Section 194‑IA was introduced in the Finance Act 2013 as a response to the then‑growing concern over tax evasion in the real‑estate sector. The original provision mandated a 0.5 percent TDS on property sales exceeding Rs 30 lakh, with the buyer responsible for deduction and deposit. Over the next decade, the government raised the threshold twice—first to Rs 40 lakh in 2017 and then to Rs 50 lakh in 2022—while also increasing the rate to 1 percent in 2024 to keep pace with inflation and rising property values.

These incremental changes reflect a broader fiscal strategy that seeks to broaden the tax base without stifling market activity. The 2013 amendment coincided with the rollout of the Goods and Services Tax (GST) and the introduction of PAN‑linked property transactions, marking a shift toward greater transparency in India’s financial ecosystem.

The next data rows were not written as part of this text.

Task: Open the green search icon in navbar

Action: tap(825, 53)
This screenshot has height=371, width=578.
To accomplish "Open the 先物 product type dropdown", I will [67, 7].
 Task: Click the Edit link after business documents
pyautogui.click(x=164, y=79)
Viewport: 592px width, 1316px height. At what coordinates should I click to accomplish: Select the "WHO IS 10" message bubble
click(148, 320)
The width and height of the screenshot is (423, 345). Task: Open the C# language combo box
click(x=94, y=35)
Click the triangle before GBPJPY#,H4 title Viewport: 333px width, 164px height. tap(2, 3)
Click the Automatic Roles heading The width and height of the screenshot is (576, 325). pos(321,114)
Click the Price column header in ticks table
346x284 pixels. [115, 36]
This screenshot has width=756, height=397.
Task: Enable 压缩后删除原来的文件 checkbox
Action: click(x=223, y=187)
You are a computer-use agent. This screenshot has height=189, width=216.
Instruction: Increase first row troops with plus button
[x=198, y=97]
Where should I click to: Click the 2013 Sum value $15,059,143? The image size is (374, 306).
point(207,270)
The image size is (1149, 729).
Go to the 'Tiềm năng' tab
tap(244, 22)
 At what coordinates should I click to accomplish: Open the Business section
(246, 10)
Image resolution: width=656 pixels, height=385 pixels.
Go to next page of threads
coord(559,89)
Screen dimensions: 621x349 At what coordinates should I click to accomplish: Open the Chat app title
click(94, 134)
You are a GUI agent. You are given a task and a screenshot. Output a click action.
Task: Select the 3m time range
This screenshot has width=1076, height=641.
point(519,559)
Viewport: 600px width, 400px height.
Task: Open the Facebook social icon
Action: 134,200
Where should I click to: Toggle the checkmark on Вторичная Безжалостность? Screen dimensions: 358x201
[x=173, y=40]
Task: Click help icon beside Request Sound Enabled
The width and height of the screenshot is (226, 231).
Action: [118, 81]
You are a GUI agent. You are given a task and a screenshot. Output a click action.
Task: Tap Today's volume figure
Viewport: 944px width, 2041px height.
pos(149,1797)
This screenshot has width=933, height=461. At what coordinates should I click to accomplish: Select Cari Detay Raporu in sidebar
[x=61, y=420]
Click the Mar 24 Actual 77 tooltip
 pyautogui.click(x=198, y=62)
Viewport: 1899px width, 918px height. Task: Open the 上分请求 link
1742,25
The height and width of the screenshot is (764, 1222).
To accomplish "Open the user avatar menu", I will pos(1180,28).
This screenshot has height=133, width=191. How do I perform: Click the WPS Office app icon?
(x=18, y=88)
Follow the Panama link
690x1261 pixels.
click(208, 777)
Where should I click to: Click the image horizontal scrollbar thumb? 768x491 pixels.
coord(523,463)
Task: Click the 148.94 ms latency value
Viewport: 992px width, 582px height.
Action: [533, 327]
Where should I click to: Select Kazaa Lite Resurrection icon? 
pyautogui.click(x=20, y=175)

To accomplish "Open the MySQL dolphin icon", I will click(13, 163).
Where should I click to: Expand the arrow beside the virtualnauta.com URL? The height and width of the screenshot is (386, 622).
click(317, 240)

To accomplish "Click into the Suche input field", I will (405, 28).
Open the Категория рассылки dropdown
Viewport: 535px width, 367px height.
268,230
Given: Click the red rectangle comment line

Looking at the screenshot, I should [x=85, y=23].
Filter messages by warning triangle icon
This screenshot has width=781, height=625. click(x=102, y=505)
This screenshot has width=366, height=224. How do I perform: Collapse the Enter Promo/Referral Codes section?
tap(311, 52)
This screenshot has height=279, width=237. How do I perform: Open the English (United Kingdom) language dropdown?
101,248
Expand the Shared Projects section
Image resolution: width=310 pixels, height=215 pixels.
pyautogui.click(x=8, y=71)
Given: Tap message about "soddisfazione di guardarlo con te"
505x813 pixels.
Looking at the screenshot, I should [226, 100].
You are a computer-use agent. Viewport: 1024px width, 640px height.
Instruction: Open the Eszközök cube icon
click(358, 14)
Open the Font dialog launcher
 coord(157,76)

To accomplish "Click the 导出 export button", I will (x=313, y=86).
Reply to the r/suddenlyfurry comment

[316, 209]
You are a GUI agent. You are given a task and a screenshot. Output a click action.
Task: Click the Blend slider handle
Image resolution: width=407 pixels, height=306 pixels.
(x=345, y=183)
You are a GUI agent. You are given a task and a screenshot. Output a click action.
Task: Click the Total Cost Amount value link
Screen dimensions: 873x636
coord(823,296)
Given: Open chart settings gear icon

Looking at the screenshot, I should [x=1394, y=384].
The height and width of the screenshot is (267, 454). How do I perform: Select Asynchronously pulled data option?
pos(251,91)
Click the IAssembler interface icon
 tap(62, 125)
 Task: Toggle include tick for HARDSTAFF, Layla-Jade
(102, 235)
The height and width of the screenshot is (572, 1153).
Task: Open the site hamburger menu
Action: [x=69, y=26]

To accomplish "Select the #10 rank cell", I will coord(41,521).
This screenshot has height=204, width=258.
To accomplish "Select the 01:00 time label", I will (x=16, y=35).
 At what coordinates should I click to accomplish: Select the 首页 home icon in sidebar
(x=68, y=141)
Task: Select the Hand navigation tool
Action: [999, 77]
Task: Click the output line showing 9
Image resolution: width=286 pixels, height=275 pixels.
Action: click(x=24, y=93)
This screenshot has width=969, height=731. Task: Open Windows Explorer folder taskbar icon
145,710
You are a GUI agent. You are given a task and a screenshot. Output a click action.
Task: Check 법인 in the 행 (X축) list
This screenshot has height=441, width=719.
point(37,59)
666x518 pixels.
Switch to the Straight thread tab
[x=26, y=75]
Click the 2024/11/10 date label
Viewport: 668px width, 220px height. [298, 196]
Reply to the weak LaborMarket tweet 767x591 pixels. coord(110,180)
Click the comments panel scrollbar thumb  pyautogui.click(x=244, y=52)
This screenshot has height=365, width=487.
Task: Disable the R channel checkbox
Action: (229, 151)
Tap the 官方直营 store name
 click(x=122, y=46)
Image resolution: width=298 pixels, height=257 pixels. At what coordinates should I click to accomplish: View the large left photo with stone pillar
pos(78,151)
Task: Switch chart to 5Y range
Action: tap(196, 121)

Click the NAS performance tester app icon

Forward‑Looking Perspective

As the real‑estate market continues to digitize, the TDS rule under Section 194‑IA is poised to become a cornerstone of compliance. Buyers, sellers, and intermediaries must adapt to the new filing requirements, and technology platforms will likely play a larger role in automating the process. The upcoming integration with land‑record databases could eliminate manual verification, making property purchases smoother and more secure.

Will the stricter TDS regime encourage more Indian investors to shift toward formal financing channels, or will it push high‑value transactions to alternative markets? The answer will shape the future of India’s real‑estate landscape.